Teks Pilihan:
_ _ _ _
Secara serentak Kabinet Hatta mengeluarkan dua surat mandat
tentang pembentukan pemerintah darurat di Sumatera, satu untuk Mr Sjafruddin
Prawiranegara di Bukit Tinggi, dan satu lagi untuk Mr. A.A. Maramis di New
Delhi.
Tanggal 22 Desember 1948, dalam rapat di Sumatera yang
dihadiri antara lain oleh Mr. Syafruddin Prawiranegara, Mr.T. M. Hassan, Mr.S.
M. Rasyid, Kolonel Hidayat, Mr.Lukman Hakim, Ir. Indracahya, Ir. Mananti
Sitompul, Maryono Danubroto, Direktur BNI Mr. A. Karim, Rusli Rahim, dan Mr.
Latif memproklamirkan pemerintah darurat. Pendirian PDRI ini merupakan satu
bentuk perlawanan yang dilakukan oleh rakyat Indonesia terhadap Belanda.
Pemerintah darurat merupakan upaya pengalihan kekuasaan yang
dilakukan oleh pemerintah Indonesia kepada pihak tertentu untuk menjalankan
pemerintahan karena pemerintah Indonesia pada masa itu tidak dapat menjalankan
fungsi pemerintahan. Hal ini karena pemerintahan yang tengah berlangsung
mengalami
153
ketidakkuasaan dalam menjalankan pemerintahan disebabkan
adanya agresi Belanda yang berhasil menangkap Presiden Soekarno dan Wakil
Presiden Mohammad Hatta selaku kepala pemerintahan dan menguasai pusat
pemerintahan. Peran pemerintah darurat ini menjadi sentral karena merupakan
perpanjangan tangan dari pemerintah Indonesia yang pada masa itu tidak dapat
menjalankan pemerintahan.
_ _ _ _
Ketentuan Tugas:
1. Menurut teks tentang pemerintah darurat, pada tanggal berapa pemerintah darurat diproklamirkan dalam rapat di Sumatera?
2. Salin bagian teks tentang pemerintah darurat yang dimulai dengan "Secara serentak Kabinet" dan berlanjut hingga "Indonesia terhadap Belanda.".
Entri berikut tidak diperlukan.

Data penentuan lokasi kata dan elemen
_ _ _ _
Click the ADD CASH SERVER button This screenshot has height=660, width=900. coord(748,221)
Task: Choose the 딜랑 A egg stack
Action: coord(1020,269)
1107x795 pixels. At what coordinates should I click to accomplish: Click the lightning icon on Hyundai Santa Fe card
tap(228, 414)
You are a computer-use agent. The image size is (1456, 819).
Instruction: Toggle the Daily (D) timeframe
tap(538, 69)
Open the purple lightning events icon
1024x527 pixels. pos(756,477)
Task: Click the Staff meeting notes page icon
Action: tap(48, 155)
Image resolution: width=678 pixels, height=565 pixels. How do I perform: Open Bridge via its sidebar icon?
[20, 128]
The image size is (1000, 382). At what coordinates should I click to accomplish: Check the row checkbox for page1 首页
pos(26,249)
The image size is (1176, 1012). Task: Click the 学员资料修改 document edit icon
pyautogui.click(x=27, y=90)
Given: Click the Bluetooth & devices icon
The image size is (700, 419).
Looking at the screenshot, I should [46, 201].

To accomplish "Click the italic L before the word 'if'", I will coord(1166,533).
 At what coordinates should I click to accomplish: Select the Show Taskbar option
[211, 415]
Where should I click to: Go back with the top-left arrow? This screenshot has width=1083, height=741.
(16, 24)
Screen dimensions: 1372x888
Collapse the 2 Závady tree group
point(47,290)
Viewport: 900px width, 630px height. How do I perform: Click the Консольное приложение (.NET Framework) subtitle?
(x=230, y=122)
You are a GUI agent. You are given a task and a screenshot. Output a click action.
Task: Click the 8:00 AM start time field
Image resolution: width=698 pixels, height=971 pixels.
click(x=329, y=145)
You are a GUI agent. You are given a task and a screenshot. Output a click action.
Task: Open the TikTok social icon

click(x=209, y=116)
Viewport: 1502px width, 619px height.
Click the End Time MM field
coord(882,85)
_ _ _ _
Jawaban:
1. 22 Desember 1948.

2.
Secara serentak Kabinet Hatta mengeluarkan dua surat mandat
tentang pembentukan pemerintah darurat di Sumatera, satu untuk Mr Sjafruddin
Prawiranegara di Bukit Tinggi, dan satu lagi untuk Mr. A.A. Maramis di New
Delhi.
Tanggal 22 Desember 1948, dalam rapat di Sumatera yang
dihadiri antara lain oleh Mr. Syafruddin Prawiranegara, Mr.T. M. Hassan, Mr.S.
M. Rasyid, Kolonel Hidayat, Mr.Lukman Hakim, Ir. Indracahya, Ir. Mananti
Sitompul, Maryono Danubroto, Direktur BNI Mr. A. Karim, Rusli Rahim, dan Mr.
Latif memproklamirkan pemerintah darurat. Pendirian PDRI ini merupakan satu
bentuk perlawanan yang dilakukan oleh rakyat Indonesia terhadap Belanda.